So I was adding support for handling next/redo/last exceptions to PCT's loops the other day, and I hit a weird bug. Here's the patch.

The problem is approximately this:

$I0 = defined, stuff_to_loop_over
unless $I0, for_loop_end
push_eh for_loop_next
...
for_loop_end:
pop_eh

I'm adding the error handler there after a conditional jump, but popping the error handler off after the target of that jump, but I didn't notice this at the time. That's going to at least cause bugs at runtime, but this also caused the PIR compiler to hang. I beat my head against it for a while, posted a bug about it, and went to sleep.

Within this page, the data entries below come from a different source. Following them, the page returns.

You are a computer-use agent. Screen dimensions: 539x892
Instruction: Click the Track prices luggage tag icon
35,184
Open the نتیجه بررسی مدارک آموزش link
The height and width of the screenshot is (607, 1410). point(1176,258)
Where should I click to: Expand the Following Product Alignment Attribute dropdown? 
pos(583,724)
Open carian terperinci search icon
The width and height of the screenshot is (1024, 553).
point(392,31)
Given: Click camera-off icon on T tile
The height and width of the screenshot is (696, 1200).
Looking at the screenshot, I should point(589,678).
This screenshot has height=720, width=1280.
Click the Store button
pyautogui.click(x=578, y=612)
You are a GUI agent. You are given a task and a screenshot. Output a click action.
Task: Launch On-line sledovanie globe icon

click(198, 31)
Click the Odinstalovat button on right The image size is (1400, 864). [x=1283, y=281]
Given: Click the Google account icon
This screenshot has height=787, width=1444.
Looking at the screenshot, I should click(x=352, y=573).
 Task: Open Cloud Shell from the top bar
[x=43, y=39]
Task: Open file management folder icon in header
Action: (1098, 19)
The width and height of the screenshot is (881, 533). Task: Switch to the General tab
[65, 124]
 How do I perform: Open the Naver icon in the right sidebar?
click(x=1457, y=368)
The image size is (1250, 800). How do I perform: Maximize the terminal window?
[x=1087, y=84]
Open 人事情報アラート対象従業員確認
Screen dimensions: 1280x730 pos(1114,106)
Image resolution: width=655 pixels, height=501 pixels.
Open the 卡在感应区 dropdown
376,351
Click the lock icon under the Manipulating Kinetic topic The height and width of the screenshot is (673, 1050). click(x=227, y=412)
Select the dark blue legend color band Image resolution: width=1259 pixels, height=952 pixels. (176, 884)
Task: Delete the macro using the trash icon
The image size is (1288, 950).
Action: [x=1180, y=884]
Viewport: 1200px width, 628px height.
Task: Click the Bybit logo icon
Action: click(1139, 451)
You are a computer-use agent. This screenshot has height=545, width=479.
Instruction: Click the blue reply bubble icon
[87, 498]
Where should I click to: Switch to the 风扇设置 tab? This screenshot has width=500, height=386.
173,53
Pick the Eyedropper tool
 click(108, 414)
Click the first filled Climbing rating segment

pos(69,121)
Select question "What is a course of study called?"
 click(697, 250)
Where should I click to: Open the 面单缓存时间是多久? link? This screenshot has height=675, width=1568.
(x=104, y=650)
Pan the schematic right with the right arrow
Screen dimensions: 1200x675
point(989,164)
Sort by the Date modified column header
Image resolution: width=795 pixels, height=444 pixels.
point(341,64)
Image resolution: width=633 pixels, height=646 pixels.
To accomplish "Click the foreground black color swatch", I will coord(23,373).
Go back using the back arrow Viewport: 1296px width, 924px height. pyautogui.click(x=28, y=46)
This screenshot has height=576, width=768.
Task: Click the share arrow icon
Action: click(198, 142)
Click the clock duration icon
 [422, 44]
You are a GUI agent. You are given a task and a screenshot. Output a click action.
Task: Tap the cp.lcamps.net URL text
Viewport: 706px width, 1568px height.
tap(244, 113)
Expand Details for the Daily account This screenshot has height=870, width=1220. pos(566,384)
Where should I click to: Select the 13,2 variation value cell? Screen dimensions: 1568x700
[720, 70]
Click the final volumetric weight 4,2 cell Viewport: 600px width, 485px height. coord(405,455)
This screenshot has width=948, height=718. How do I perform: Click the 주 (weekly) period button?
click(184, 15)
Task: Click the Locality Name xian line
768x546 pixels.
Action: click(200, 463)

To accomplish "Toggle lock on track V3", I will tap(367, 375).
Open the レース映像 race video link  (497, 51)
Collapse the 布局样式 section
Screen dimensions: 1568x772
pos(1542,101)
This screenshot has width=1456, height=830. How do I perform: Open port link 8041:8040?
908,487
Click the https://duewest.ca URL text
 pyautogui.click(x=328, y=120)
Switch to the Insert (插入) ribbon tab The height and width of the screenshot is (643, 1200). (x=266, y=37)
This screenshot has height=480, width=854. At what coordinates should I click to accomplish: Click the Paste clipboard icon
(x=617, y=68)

The next day, I used valgrind's callgrind tool to find where it was spending it's time. The output is:

--------------------------------------------------------------------------------
            Ir  file:function
--------------------------------------------------------------------------------
13,455,028,108  /home/sweeks/src/parrot/compilers/imcc/sets.c:set_add [/home/sweeks/src/parrot/blib/lib/libparrot.so.0.7.1]
11,209,537,812  /home/sweeks/src/parrot/compilers/imcc/cfg.c:compute_dominance_frontiers [/home/sweeks/src/parrot/blib/lib/libparrot.so.0.7.1]
   135,234,114  /home/sweeks/src/parrot/compilers/imcc/imclexer.c:yylex [/home/sweeks/src/parrot/blib/lib/libparrot.so.0.7.1]
   128,962,606  /home/sweeks/src/parrot/compilers/imcc/sets.c:set_contains [/home/sweeks/src/parrot/blib/lib/libparrot.so.0.7.1]
    88,825,729  /home/sweeks/src/parrot/compilers/imcc/imcparser.c:yyparse [/home/sweeks/src/parrot/blib/lib/libparrot.so.0.7.1]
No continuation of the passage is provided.